• [Quoted passage]:
────────────────

David Phillips

Personal information
- Full name: David Owen Phillips
- Date of birth: 29 July 1963 (age 63)
- Place of birth: Wegberg, West Germany
- Position: Midfielder

Senior career*
- Years: Team / Apps / (Gls)
- 1981–1984: Plymouth Argyle / 73 / (15)
- 1984–1986: Manchester City / 81 / (13)
- 1986–1989: Coventry City / 100 / (8)
- 1989–1993: Norwich City / 152 / (18)
- 1993–1997: Nottingham Forest / 126 / (5)
- 1997–1999: Huddersfield Town / 52 / (3)
- 1999–2000: Lincoln City / 17 / (0)
- 2000–2001: Stevenage Borough / 19 / (1)
- Total:  / 620 / (63)

International career
- 1984–1996: Wales / 62 / (2)

= David Phillips (footballer) =

Wales international footballer (born 1963)

David Owen Phillips (born 29 July 1963) is a Welsh football coach, commentator and former player.

As a player he was a defender / midfielder and played in the Premier League for both Norwich City and Nottingham Forest. During his first season at Norwich Phillips helped the club to a successful 3rd place finish narrowly missing out on second behind Aston Villa by two points. He was part of the squad that successfully managed qualification for the UEFA cup in the 92/93 season. He also featured several times for goal of the month award. At Forest he was awarded player of the year in 1994 and that very same season Forest got to the quarter finals of the UEFA cup losing 7-2 on aggregate to European giants Bayern München. He also had lengthy spells in the top flight for Manchester City he was awarded young player of the year in 1985 where they also got promoted to the top flight that same season. Phillips was also on the end of several goal of the month awards during his time at city. Coventry City saw Phillips biggest club honour winning the FA Cup in 1987 as they saw off Tottenham Hospur in extra time 3-2 at Wembley Stadium. Phillips also featured in the Football League for Huddersfield Town and Lincoln City. He retired in 2001 with non-league club Stevenage Borough. During his career he was capped 62 times by Wales, scoring twice.

==Club career==
Phillips was a member of the Plymouth team that reached the semi-final of the FA Cup in 1984, losing 1–0 to Watford. Whilst at Manchester City he featured several times on the BBC's Match of the Day programme as a Goal of the Month nominee, scoring a number of spectacular long-range goals.

An early signing by George Curtis and John Sillett, Phillips was a useful player to have in any squad due to his versatility, as he could play on either flank both defensively and offensively. He was probably at his peak during the 86/87 FA Cup winning season, where the team spent the entire season in the top ten. As at Manchester City, Phillips was a strong industrious midfielder that could drop back into a defensive position if need be, but it was his long range striking ability which often caught the eye. Memorable goals include a 25-yard strike during a 4–1 defeat of QPR in 86/87 and the following season, going to then champions Everton, and scoring a pile-driver, again from outside the box, in a 2–1 win at Goodison Park. His 1987 FA Cup Final appearance typified his time at the Sky Blues, industrious, hard working and fast on the counterattack. His three seasons at Coventry (86–89) coincide with some of the most stable and successful times in the club's history.

────────────────

• [What to work on]:
(A) According to the David Phillips article, with which club did Phillips win the FA Cup, and in what year?
(B) In the David Phillips article, condense the paragraph beginning "An early signing by George Curtis and John Sillett" into a short bulleted list that keeps its main facts.
(C) Carry on with the David Phillips article from its last sentence.
The listing below is drawn from a different source.

────────────────

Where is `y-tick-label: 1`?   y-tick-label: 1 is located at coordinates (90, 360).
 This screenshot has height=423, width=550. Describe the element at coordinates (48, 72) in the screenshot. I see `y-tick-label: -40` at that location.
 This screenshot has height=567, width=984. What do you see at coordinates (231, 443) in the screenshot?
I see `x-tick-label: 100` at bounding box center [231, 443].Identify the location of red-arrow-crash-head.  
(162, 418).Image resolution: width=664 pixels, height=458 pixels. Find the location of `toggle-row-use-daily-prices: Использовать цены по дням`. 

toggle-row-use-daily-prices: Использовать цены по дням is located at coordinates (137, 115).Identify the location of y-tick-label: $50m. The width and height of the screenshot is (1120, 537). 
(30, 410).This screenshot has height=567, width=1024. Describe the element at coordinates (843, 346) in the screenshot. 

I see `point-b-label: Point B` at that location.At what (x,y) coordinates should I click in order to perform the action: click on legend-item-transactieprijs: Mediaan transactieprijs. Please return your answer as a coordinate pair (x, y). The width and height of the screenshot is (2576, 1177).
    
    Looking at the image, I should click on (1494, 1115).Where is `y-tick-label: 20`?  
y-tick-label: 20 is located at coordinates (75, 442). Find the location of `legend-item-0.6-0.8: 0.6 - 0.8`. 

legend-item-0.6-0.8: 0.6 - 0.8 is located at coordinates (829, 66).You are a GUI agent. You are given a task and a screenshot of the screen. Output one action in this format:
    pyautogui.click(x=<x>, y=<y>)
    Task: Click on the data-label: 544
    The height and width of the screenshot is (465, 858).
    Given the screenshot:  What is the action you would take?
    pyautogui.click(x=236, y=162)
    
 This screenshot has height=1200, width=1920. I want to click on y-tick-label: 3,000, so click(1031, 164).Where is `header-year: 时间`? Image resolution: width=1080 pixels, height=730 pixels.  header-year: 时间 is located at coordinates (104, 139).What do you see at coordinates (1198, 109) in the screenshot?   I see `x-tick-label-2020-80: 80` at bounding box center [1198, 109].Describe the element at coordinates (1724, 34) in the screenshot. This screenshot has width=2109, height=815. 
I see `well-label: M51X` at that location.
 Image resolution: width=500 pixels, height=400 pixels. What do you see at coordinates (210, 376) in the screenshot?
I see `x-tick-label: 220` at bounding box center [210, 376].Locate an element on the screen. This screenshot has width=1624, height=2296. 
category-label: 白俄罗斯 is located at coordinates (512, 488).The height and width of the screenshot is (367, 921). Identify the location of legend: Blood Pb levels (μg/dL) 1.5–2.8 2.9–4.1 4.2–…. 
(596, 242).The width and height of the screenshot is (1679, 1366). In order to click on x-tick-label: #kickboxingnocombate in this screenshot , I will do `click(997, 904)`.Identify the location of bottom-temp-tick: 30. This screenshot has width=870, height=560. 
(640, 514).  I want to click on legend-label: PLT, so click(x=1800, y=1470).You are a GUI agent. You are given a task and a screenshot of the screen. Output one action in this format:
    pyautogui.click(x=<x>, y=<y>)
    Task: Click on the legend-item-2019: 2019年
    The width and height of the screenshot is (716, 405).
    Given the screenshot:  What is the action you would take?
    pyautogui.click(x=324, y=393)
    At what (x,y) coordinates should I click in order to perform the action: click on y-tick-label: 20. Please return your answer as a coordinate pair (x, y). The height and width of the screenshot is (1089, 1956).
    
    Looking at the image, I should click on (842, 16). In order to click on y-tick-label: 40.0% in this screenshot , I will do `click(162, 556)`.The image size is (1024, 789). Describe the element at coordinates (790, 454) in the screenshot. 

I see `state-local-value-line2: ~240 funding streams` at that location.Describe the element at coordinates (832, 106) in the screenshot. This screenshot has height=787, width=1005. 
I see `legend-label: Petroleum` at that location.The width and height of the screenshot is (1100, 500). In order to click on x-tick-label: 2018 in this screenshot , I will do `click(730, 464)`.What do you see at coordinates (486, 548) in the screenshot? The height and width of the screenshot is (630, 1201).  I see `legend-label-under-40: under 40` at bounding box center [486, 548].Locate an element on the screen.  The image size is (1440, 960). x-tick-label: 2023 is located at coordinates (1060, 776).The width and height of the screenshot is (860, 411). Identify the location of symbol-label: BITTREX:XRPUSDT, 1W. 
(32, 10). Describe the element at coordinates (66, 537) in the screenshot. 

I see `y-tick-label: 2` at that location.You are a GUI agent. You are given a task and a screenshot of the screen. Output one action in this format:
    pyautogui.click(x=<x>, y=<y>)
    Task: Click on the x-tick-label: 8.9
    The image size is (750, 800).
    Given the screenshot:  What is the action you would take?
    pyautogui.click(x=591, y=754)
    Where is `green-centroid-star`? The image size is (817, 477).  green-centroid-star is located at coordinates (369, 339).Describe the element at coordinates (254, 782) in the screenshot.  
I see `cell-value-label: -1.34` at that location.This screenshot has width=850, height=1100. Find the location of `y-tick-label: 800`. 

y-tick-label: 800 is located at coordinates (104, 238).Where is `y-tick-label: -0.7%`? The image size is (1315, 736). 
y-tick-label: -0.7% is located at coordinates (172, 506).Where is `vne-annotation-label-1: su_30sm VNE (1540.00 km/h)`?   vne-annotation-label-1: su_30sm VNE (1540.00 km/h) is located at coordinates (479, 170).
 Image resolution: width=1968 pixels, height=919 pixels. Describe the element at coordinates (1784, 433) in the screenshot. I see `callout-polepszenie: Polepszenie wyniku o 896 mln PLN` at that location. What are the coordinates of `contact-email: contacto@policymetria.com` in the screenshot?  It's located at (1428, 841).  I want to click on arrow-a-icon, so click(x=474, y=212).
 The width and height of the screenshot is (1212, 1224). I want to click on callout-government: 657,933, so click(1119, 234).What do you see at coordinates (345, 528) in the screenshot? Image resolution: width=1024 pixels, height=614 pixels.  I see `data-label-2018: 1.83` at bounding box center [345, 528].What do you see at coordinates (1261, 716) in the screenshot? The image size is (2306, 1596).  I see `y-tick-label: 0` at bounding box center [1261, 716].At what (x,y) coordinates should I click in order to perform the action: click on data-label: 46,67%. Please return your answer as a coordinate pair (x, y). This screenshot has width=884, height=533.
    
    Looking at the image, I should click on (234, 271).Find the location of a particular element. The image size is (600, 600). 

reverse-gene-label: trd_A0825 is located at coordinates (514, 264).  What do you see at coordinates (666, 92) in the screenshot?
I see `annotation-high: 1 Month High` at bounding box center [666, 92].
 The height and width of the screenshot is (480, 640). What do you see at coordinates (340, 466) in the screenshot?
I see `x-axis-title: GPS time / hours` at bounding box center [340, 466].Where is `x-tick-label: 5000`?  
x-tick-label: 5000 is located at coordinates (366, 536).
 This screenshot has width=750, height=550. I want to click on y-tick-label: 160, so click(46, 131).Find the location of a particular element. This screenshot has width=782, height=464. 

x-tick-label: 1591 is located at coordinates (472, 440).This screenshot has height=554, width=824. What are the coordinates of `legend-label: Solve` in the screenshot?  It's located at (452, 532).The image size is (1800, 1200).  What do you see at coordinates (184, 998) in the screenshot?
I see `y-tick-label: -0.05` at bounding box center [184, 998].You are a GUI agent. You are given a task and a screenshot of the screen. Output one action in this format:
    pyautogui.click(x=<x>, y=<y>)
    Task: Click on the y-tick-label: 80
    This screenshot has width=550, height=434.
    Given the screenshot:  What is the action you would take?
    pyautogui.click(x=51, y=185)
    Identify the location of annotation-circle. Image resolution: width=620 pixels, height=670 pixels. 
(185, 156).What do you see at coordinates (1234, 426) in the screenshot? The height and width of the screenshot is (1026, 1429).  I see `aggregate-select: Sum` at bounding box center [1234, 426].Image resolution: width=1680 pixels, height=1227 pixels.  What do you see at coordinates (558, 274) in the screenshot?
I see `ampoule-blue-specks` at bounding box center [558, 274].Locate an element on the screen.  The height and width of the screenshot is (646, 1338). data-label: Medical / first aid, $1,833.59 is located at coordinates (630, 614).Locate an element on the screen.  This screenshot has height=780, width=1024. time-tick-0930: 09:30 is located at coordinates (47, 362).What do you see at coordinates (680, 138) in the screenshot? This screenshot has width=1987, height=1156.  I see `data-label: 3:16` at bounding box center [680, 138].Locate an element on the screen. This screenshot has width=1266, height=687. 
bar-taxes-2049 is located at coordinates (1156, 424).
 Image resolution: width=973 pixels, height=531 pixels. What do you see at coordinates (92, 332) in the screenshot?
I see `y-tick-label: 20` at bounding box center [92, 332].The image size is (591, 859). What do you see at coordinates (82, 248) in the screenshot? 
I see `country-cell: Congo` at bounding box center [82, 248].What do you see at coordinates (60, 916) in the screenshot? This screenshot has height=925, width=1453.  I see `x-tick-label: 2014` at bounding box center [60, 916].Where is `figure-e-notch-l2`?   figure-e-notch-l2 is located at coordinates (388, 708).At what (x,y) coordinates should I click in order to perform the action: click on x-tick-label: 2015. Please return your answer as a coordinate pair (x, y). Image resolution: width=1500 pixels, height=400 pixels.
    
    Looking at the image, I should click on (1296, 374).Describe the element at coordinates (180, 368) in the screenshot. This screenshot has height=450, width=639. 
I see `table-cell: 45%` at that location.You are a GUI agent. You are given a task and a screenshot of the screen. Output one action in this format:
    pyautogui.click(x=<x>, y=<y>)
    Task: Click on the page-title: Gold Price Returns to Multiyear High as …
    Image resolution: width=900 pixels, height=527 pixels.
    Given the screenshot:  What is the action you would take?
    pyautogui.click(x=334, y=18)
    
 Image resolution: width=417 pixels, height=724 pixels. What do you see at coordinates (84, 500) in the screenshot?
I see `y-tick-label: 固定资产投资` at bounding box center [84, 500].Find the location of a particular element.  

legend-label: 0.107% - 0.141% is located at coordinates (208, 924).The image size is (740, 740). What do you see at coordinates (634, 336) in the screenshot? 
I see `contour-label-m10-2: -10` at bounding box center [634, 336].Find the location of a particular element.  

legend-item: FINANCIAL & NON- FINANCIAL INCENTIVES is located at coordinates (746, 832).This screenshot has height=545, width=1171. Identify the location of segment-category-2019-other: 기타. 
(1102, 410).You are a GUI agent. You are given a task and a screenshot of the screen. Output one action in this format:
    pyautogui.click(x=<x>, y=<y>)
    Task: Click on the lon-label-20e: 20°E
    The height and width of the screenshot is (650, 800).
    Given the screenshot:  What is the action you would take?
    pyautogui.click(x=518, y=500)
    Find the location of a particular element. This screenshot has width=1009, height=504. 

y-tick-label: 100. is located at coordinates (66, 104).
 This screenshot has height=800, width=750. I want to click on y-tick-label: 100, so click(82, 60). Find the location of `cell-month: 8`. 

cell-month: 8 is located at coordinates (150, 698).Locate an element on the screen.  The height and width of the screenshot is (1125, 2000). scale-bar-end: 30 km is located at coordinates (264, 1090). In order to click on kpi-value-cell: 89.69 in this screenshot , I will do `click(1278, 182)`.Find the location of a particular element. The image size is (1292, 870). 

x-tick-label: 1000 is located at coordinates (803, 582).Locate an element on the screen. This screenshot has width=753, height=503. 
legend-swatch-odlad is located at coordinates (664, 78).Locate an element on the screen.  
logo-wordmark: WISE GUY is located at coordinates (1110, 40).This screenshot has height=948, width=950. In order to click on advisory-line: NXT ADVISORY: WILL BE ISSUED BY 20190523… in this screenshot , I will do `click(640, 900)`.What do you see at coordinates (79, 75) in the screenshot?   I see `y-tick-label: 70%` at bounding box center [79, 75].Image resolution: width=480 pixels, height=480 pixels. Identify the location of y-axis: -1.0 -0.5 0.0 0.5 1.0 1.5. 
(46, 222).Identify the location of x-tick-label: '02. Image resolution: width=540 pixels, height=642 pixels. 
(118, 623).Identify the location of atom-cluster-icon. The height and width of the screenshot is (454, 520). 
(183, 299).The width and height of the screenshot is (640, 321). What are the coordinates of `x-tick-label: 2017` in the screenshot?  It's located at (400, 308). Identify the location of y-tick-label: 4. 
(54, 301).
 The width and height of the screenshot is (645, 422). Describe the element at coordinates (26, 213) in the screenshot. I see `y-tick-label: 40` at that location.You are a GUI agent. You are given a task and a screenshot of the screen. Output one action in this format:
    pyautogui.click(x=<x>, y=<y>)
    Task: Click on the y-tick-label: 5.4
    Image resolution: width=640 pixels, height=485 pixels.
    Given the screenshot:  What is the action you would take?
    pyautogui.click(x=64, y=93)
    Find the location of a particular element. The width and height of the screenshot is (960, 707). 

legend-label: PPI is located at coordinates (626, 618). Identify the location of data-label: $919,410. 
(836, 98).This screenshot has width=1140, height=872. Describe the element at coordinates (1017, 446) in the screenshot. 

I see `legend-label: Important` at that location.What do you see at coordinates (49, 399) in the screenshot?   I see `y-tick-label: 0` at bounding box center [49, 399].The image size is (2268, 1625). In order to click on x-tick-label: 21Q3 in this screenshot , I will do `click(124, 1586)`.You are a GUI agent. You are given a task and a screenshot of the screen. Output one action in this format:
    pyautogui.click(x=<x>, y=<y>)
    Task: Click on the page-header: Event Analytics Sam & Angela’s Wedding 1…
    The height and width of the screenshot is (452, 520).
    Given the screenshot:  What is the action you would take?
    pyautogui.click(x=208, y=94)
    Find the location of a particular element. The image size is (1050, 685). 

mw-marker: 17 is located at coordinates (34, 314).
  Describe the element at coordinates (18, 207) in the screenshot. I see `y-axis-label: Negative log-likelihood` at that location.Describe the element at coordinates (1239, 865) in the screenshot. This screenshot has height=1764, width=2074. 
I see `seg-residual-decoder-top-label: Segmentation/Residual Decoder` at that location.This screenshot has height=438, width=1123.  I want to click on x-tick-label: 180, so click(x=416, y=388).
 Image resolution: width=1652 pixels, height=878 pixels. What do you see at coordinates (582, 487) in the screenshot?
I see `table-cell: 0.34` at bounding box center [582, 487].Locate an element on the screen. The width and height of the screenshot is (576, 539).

────────────────

• [Expected responses]:
(A) He won it with Coventry City in 1987.

(B)
- George Curtis and John Sillett signed Phillips early in their time at Coventry.
- His versatility made him useful: he could play on either flank, in defense or attack.
- He was probably at his peak in the 86/87 FA Cup-winning season, when the team spent the whole season in the top ten.
- As at Manchester City, he was a strong, industrious midfielder who could drop back into defense, but his long-range shooting stood out most.
- Memorable goals include a 25-yard strike in a 4–1 win over QPR in 86/87 and a long-range shot in a 2–1 win at champions Everton at Goodison Park the next season.
- His 1987 FA Cup Final appearance showed his industry, hard work and speed on the counterattack.
- His three seasons at Coventry (86–89) coincided with some of the club's most stable and successful years.

(C)
The £550,000 fee that Norwich City paid Coventry for him in 1989 was at the time a club record. He scored within three minutes of his debut for the Canaries in a 2–0 win at Sheffield Wednesday. He was part of the Norwich side that finished third in the inaugural Premiership season 1992–93, but left the club in the summer of 1993 after a contract dispute, joining Nottingham Forest. He helped Forest win promotion to the Premiership in his first season at the City Ground, winning the club's Player of the Year award.

Following on from his spell at Forest, Phillips went on to play for Huddersfield Town and Lincoln City before retiring in 2001 with non-league side Stevenage Borough.

==International career==
Phillips achieved caps at (6) U18 and (4) U21 level before making his senior debut for Wales on 2 May 1984 in a 1–0 Home Championship win over England, and soon become a regular for the national side. He was capped a total of 62 times for Wales, scoring twice. His last cap came on 24 January 1996 in a 3–0 friendly defeat to Italy.

==Coaching career==
Following on from his retirement, Phillips coached the Coventry City under-14 team.

==Personal life==
David's son Aaron Phillips is a professional footballer on the books of Kidderminster having previously played for Coventry City and had a loan spell at Nuneaton Town.

He now co-commentates for BBC Wales as a summariser on Swansea City, Cardiff City and Wrexham games.

==Honours==
Coventry City
- FA Cup: 1986–87

Individual
- Manchester City Young Player of the Year: 1985
- Nottingham Forest Player of the Year: 1994

==Sources==
- Mark Davage (2001). "Canary Citizens"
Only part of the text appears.